Inglemoor Valhalla players adapt to virtual life, announces future virtual shows


Rory Knettles

Two weeks ago, Inglemoor’s Valhalla players presented “Lead Rings on the Merry-go-Round.” This was the first of several virtual shows that they plan on presenting this year. Art by Rory Knettles.

Rory Knettles, Co-Editor-in-Chief

Two weeks ago, Inglemoor’s Valhalla players presented “Lead Rings on the Merry-go-Round,” a murder mystery radio show. The story takes place in San Francisco amid a series of murders in the city. The host of the show, Lancelot T. Terrierre, is the only person who knows who the murderer is and has locked himself in the studio with the rest of the crew. A murder takes place in the studio each time the murderer is discussed. A radio show is something most of the actors had never done, which demonstrates another way that the student body has adapted to virtual learning, senior and director of the show Ariana Riley said.

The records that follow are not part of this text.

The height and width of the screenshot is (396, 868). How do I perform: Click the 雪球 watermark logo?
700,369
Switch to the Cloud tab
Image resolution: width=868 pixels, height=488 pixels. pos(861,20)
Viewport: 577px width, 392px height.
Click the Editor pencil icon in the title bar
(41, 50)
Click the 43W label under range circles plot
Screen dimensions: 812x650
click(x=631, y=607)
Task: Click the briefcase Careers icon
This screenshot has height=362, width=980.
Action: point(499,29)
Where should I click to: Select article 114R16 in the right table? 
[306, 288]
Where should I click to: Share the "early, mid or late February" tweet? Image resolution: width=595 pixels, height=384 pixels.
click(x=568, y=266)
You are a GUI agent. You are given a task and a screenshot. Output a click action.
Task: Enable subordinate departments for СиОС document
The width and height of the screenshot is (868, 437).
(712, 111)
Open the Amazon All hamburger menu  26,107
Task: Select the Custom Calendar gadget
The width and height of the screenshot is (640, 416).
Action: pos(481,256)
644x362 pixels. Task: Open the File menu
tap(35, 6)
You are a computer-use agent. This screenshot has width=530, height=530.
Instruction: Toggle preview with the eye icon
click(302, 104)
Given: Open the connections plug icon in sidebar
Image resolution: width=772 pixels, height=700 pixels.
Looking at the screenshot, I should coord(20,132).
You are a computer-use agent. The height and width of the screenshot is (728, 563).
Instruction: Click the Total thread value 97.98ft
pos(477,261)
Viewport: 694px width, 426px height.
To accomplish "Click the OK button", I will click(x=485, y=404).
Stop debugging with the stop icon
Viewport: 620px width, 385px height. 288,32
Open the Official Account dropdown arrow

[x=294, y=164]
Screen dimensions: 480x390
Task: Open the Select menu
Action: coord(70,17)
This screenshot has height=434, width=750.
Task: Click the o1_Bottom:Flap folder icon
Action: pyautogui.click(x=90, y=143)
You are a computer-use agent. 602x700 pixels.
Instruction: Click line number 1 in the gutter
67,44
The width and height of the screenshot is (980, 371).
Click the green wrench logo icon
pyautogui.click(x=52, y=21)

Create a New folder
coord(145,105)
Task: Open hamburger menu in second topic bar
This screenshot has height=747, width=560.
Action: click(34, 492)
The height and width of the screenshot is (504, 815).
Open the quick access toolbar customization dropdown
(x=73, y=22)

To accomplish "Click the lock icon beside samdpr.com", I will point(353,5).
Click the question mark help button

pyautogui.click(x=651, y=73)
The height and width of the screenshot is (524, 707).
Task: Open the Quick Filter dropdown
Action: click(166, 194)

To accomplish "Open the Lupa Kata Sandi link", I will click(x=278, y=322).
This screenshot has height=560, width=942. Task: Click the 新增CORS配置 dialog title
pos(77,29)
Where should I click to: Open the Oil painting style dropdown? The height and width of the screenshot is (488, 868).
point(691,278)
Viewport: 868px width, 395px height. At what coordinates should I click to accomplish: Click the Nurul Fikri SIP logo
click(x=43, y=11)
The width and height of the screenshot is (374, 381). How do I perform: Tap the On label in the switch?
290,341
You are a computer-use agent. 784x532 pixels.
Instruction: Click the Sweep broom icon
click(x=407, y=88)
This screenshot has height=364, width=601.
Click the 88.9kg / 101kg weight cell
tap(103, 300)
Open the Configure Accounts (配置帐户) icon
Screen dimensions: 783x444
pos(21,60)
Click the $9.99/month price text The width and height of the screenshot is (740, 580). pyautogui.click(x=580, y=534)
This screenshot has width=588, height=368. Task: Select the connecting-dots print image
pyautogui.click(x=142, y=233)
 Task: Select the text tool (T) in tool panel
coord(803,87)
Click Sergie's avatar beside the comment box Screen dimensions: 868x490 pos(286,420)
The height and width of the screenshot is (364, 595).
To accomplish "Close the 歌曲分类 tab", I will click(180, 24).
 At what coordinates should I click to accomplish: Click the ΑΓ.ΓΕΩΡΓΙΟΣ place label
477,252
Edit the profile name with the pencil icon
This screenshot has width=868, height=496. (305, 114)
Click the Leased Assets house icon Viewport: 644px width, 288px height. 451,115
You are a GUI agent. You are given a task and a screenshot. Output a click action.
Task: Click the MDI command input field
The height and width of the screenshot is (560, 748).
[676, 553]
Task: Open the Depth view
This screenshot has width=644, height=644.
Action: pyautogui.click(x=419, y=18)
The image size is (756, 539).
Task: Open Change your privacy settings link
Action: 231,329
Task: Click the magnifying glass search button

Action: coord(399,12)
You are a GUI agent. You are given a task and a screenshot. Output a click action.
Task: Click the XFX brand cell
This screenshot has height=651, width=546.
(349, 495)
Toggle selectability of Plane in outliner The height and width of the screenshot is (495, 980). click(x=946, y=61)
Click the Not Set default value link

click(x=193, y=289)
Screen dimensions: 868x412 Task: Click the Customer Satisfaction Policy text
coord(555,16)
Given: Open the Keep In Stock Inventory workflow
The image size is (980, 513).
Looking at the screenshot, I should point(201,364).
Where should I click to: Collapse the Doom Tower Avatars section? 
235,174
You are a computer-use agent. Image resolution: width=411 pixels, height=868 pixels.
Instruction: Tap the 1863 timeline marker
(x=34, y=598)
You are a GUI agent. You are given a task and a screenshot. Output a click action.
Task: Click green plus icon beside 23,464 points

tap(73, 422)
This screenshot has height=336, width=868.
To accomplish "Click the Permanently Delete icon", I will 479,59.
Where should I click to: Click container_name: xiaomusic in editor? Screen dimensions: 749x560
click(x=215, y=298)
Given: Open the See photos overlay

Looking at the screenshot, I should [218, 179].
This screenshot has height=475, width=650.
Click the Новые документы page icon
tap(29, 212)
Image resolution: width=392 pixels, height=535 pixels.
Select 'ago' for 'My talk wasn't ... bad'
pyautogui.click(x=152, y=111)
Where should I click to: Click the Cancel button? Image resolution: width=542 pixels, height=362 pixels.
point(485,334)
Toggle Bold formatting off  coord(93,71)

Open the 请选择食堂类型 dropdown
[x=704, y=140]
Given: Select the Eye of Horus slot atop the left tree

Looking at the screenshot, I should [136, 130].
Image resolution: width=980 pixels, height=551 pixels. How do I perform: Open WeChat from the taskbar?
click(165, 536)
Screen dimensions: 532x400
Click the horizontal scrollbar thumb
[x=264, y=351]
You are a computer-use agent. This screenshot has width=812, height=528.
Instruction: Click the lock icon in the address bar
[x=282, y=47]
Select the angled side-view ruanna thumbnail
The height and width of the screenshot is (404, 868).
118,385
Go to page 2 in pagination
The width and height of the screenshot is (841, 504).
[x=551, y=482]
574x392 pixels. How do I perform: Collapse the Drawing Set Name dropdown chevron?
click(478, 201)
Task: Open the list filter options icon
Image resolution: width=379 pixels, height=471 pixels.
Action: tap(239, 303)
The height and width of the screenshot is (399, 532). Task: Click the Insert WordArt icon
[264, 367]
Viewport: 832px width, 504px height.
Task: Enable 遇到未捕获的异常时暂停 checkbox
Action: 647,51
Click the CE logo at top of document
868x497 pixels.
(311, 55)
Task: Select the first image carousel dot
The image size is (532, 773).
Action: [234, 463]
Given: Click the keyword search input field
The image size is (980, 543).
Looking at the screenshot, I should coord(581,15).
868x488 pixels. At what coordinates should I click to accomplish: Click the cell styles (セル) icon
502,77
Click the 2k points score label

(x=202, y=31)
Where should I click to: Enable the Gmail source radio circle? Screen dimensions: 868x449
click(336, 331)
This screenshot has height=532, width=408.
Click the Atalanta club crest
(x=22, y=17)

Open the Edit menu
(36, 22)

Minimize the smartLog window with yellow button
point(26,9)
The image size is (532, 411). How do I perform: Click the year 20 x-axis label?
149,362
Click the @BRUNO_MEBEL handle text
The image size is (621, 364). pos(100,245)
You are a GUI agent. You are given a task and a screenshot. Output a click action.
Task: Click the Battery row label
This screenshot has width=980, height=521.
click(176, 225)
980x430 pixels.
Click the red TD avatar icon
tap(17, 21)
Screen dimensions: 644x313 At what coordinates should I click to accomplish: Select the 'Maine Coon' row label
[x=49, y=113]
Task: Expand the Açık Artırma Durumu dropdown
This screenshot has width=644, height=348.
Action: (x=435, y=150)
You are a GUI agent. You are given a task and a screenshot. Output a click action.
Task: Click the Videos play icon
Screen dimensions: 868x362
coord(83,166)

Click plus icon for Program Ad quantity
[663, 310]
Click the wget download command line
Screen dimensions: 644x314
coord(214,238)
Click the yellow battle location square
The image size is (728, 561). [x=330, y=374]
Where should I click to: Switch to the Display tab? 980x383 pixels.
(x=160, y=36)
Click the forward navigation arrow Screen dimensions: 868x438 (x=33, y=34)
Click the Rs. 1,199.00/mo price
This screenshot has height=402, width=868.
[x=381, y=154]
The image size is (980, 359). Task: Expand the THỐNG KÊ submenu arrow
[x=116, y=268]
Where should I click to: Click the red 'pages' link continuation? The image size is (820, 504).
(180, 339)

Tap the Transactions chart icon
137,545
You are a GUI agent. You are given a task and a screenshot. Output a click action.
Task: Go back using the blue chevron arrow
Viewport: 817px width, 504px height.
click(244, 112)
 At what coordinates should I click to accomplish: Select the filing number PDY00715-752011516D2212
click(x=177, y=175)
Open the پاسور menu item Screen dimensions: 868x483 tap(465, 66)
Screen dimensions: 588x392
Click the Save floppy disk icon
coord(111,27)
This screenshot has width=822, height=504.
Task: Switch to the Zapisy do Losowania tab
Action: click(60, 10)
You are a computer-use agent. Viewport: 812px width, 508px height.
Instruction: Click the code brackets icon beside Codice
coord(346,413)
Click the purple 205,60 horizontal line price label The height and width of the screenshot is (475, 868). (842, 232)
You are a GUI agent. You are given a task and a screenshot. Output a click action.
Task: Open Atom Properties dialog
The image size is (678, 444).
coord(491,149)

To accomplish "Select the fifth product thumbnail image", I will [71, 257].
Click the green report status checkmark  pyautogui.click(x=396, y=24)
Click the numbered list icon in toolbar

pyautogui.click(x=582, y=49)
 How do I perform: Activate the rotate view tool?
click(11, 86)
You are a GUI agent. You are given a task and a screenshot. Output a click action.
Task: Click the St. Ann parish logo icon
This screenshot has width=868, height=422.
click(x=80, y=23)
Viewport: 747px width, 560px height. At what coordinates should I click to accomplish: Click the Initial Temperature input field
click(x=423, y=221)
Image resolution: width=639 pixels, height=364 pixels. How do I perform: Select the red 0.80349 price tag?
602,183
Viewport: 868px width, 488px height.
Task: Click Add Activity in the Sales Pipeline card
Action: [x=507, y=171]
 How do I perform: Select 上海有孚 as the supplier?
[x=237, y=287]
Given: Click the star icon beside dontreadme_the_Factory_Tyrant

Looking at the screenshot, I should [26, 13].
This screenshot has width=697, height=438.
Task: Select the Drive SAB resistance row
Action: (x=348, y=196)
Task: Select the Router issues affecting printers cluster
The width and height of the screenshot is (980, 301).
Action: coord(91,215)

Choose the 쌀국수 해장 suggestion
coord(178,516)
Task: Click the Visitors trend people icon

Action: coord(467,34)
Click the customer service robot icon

“We wanted to do a radio show to kick off the virtual year,” Riley said. “It really helped the actors get an introduction to virtual shows and changed the acting dynamic.”

Although the format of the show was new for everyone, Riley said that the rehearsal process was similar to how it was in past years. She said that a big difference this year was that at the end of each rehearsal, they would film the portion of the show that they had just practiced and then send it off to a team of editors, meaning the show was pieced together before it was broadcast to the public.

According to Riley, the show went well, but there are always lessons to be learned.

“Something we learned for the future was to give the editing process more time!” she said. “This time around, the editors were only given about a week, which was way too little time and unfortunately we didn’t get to [review the show] before it went up.  Other than that, it went well!”

Riley said that Valhalla players do have more to offer now that students are more comfortable with virtual shows. In December, they will host Drama Fest, which will consist of seven plays that are student written, directed and produced.

“This time, the actors will be visible, and it will be more like a series of films rather than a show, per se,” Riley said. “It involves so much talent from all grades and styles; it’s very inclusive.”